Nowhere in the NFL does that ‘more’ category come into focus than at Dallas’ AT&T Stadium. Specifically, because of the 160-foot-by-72-foot video board that hangs 90 feet above the field.
For a team known for turning over every stone and considering every angle in game prep, the impacts of the video board in Dallas should be no different for the Patriots. It’s something they’ve faced just once before – the Patriots lone game in Dallas since AT&T Stadium opened was in 2015. The special teams coordinator for New England that day? Joe Judge.
As Judge’s unit prepares the special teams units for this Sunday’s game against the Cowboys, it wouldn’t be surprising if they take the video board into account at least to some extent. That’s true for both the punter and the returners.
While it doesn’t happen often, that video board can turn into an obstacle for punters. Since AT&T Stadium opened in 2009, the video board has been hit by a punt four times (officially, we’ll come back to this in a bit), including twice in the last two years. In addition, some punters over the years have said that just the idea of hitting it creates another challenge, posing something they don’t typically have to think about during a kick.
For New England Patriots rookie punter Bryce Baringer, this is a new kind of challenge. Ahead of his first trip to Dallas this Sunday, Baringer said he’s never kicked in an environment that poses that kind of obstacle before.
“No, never,” Baringer said on Wednesday. “When I was in college, the only stadium we played in NFL-wise, we played in Levi [Stadium in San Francisco] and then in Atlanta. Obviously those are – one is indoor, but it’s huge. But, no.”

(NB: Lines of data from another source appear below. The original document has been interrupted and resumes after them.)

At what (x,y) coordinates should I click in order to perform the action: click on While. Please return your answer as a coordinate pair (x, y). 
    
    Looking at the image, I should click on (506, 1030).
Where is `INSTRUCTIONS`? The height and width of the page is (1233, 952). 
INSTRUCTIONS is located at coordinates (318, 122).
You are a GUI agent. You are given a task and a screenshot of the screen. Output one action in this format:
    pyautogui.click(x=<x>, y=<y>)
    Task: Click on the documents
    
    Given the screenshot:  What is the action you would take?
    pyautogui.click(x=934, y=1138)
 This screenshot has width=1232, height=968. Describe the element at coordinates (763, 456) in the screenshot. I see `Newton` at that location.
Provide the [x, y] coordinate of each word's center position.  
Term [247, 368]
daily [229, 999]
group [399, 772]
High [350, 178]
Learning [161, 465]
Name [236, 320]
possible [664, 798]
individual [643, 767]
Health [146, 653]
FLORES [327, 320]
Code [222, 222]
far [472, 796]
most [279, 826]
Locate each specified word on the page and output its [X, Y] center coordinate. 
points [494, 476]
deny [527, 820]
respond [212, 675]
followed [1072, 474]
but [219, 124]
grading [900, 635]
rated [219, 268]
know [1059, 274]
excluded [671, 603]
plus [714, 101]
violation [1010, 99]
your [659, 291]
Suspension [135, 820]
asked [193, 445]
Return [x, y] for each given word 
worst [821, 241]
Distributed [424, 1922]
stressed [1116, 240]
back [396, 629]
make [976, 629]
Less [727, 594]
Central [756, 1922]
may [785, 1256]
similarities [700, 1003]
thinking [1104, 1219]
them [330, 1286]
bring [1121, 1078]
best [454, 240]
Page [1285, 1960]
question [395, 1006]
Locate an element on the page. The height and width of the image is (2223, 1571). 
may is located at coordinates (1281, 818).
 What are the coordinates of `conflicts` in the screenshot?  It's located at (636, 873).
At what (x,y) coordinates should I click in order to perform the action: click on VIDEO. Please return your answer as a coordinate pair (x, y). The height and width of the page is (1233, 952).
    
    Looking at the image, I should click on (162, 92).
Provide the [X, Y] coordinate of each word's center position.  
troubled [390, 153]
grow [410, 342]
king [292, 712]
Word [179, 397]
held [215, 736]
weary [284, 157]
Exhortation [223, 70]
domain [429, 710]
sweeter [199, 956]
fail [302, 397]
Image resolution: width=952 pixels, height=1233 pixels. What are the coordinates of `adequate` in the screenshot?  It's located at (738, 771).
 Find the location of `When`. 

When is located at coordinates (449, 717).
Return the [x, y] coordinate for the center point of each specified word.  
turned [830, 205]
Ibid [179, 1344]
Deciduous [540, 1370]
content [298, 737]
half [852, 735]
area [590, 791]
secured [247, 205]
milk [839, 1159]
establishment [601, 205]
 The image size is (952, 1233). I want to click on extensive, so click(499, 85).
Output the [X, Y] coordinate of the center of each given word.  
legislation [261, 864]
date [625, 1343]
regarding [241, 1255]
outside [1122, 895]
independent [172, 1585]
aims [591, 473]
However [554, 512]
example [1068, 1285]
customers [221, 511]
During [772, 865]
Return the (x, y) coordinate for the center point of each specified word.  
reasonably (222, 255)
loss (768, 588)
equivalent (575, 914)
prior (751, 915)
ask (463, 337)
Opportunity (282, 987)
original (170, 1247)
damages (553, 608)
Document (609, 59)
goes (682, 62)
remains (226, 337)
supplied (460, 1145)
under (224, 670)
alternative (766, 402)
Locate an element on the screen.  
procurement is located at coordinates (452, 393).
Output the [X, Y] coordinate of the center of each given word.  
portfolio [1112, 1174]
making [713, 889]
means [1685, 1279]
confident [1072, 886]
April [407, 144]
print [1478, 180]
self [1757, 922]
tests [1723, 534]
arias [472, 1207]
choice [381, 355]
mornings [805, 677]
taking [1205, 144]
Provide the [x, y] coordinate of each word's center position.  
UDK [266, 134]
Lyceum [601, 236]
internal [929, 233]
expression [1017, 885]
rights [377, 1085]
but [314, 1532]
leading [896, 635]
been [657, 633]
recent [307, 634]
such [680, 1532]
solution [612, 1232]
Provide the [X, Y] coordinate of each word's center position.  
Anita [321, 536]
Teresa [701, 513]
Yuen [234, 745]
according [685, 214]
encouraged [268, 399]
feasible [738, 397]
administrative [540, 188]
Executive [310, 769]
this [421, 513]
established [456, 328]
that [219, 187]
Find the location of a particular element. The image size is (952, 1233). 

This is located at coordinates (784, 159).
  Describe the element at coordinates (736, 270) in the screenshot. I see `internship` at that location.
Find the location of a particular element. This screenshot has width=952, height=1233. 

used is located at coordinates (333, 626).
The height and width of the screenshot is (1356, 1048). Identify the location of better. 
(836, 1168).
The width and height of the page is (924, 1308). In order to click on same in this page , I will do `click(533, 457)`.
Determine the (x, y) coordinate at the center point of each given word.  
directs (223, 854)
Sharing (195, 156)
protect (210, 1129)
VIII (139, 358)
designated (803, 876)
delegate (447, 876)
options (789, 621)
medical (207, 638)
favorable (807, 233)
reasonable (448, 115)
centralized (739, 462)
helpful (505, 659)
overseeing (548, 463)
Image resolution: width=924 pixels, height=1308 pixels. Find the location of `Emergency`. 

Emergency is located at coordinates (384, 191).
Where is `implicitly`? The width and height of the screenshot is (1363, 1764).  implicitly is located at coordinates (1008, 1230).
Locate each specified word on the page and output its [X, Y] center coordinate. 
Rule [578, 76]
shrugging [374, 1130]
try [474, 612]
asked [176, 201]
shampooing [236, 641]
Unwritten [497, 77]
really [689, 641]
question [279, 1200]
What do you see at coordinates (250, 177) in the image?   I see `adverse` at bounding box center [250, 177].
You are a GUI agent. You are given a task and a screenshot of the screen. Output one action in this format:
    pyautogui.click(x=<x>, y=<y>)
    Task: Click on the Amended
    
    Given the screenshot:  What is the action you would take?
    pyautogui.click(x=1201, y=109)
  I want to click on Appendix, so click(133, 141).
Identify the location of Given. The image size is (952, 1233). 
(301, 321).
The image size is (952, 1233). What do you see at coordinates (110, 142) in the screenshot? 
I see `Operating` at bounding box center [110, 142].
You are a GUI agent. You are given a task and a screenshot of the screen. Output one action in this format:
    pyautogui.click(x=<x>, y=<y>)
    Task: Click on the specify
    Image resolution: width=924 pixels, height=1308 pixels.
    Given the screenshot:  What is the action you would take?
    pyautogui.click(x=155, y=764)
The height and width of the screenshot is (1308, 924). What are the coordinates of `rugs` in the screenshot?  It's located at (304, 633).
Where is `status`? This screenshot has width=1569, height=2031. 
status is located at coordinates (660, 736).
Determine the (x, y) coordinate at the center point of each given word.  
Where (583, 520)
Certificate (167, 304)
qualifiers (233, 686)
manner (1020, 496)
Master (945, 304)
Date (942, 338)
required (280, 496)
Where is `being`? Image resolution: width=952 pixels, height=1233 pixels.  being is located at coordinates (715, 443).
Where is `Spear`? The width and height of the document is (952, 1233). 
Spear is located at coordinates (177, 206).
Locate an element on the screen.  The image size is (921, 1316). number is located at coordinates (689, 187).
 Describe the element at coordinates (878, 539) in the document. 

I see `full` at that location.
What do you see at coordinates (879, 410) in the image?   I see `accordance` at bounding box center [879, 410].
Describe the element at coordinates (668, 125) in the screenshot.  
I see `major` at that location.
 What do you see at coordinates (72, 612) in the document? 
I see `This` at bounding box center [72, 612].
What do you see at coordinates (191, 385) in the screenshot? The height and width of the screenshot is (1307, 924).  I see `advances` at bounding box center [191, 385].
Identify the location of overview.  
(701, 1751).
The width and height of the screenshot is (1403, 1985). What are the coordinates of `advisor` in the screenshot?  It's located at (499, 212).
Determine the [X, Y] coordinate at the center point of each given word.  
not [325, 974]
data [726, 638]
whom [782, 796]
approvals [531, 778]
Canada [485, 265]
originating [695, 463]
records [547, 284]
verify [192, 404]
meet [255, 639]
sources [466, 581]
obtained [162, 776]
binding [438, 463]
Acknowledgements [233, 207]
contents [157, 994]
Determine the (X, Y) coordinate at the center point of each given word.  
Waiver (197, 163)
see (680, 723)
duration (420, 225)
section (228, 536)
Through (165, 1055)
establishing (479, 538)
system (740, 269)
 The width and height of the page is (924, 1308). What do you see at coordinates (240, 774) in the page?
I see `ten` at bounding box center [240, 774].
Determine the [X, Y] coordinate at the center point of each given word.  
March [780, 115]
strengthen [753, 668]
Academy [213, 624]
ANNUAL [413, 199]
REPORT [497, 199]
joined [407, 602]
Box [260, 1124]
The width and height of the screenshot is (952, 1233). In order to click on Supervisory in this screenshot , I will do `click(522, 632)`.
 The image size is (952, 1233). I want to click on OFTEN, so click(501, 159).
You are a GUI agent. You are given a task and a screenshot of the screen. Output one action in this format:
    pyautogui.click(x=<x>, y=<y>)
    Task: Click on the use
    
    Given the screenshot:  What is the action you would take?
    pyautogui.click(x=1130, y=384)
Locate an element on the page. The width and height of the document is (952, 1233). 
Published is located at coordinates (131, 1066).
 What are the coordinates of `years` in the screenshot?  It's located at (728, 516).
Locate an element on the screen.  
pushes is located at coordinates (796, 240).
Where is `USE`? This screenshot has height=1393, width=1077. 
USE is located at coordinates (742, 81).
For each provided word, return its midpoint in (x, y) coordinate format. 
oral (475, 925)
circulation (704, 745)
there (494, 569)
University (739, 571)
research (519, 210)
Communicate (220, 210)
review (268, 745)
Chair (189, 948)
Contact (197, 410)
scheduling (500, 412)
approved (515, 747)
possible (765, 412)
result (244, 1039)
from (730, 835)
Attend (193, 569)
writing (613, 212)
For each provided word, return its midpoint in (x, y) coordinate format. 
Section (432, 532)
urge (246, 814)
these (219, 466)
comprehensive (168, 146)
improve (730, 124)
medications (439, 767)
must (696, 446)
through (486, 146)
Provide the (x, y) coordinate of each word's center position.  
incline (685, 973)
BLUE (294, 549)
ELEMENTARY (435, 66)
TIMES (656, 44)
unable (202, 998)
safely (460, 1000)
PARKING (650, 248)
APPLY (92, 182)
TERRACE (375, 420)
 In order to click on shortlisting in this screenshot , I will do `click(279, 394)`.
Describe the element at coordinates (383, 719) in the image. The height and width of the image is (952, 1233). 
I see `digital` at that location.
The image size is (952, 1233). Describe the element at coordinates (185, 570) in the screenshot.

It’s not unrealistic to think that – if he wanted to – Baringer could knock one off the video board if he wanted too. Since OTAs he’s displayed an ability not only to put the ball impressively far, but impressively high as well.
Despite that, Baringer says he doesn’t plan on doing anything different this week in preparation. Despite the 25,000 square foot video board overhead it’ll just be business as usual this week.
“I’ve just got to trust my ball and hit my ball and, if it hits it, it hits it. Hopefully it won’t be a huge problem,” he said. “Obviously it’s cool. I know some of my friends in the past have gone in there and practiced and been like ‘I’m going to try and hit it,’ but, no, it’ll be cool.”
Baringer said ultimately though, he’s not too concerned if he gets a hold of a kick enough to reach the board. “If we hit it, it’s a redo [of the] down. You have to redo the punt,” he explained. “I think it’s just an object that’s there. I’m just going to try and stick to my process and just hit my ball.”
The ‘redo down’ rule has happened all four times the scoreboard has officially been hit. In that instance, the play is treated as an ‘inadvertent whistle.’ Of the four times the rule has been called, the ball has hit the scoreboard squarely. It bounced straight down, and the refs blew the play dead. But what if the ball just grazes the scoreboard, and the refs can’t tell?
That brings us to Patriots safety and punt returner Jabrill Peppers, who unlike Baringer is no stranger to the scoreboard. During his time with the Giants Peppers played two games at AT&T Stadium, returning a total of two punts. When asked about how the board impacts returners, he shared an interesting story.
“I actually had one hit the scoreboard,” Peppers recalled. He explained that the ball glanced off of the bottom of the board very slightly – not enough for the refs to notice, but enough to impact him as a returner. “It just scraped it, but it changed [the trajectory],” he said, adding that it caused him to have to quickly adjust under the ball on the fly.
Peppers experience in that regard could help the Patriots this week. With starting punt returner Marcus Jones on IR, Peppers was one of two players to fill in that spot for the Patriots last week along with rookie wide receiver Pop Douglas. It was Peppers’ first time returning a punt in a regular season game in two years – he returned two for a total of 25 yards.
One more thing to know – whether or not the ball hits the scoreboard is actually a reviewable play, and can be challenged by coaches. Like any other challenge though, there would need to be conclusive evidence. But if a returner really struggled to read a kick and muffs a punt, it’s something that the coaching staffs can look at.
Whether is as the punt team or as the return team, it wouldn’t be surprising to see the video board come into play on Sunday. If it does, expect the Patriots to be ready.